Неразговорчивый капитан реагировал иначе: взглянув на результаты выстрелов Крыжановского, он оторопело раскрыл рот, от чего дымящаяся трубка выпала и угодила прямёхонько за отворот ботфорта. Тотчас капитан из человека степенного и молчаливого превратился в другого – бешено танцующего на одной ноге и неистово выкрикивающего ругательства.
А над округой всё нёсся и нёсся теперь уж не тревожный набат, но малиновый перезвон.
У Максима немного отлегло от сердца: Бог даст, поживут ещё на свете храбрый Американец сотоварищи. Что до собственной небывалой меткости, то она не показалась полковнику удивительной. Просто появилось ещё одно звено в цепи невероятных событий, совпадений и удач, из каковых стала состоять его некогда тривиальная офицерская судьба после знакомства с Толстым.

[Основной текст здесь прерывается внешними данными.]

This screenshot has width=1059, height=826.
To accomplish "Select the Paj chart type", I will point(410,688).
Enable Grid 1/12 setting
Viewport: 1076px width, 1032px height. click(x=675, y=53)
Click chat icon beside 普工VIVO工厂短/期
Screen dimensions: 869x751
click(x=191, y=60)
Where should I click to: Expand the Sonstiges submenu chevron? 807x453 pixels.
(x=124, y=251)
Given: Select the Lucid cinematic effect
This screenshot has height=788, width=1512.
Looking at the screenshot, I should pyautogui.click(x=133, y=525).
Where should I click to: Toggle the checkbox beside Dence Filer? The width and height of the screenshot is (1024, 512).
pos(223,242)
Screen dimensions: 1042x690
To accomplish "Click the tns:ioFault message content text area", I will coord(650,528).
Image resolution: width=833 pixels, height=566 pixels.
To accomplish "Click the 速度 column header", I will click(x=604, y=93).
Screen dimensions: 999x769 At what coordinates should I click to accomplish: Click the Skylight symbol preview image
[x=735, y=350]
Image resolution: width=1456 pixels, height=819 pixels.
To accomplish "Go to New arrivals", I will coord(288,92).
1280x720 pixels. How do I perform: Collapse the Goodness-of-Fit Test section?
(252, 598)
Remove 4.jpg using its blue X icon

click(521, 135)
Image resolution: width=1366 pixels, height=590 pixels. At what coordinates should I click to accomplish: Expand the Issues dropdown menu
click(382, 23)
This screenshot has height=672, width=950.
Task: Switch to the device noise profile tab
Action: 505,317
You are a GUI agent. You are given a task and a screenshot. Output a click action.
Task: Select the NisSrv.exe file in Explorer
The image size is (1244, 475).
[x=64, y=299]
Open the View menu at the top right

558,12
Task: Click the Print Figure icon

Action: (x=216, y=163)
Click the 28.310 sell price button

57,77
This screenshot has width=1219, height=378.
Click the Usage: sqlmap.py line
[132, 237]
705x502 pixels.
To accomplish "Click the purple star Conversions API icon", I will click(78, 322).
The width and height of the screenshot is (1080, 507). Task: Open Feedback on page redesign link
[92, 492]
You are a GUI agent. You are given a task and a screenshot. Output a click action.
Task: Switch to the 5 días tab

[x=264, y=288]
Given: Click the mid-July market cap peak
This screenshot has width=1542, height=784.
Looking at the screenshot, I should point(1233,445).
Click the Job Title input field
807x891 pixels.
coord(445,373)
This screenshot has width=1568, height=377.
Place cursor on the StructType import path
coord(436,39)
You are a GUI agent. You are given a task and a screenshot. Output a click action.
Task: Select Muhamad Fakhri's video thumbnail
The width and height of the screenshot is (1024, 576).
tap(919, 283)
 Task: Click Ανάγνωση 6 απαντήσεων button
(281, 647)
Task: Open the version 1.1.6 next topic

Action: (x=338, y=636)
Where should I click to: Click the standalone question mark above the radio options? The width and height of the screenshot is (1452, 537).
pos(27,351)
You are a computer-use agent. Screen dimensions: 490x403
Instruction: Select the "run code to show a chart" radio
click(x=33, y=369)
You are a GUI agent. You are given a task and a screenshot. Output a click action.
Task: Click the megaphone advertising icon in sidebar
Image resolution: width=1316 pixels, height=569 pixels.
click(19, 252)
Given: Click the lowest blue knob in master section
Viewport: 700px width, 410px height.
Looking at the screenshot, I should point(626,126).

Хотел, было, предложить услуги в наведении батареи для стрельбы по мосту, но артиллеристы с гордостью отказались: где это видано, чтоб непрофессионал, пусть он хоть трижды гвардеец, учил их уму-разуму. Действительно, сами сумели-таки пристреляться. И вскоре от моста остались лишь плывущие по течению щепки, за которые отчаянно цеплялись утопающие французы.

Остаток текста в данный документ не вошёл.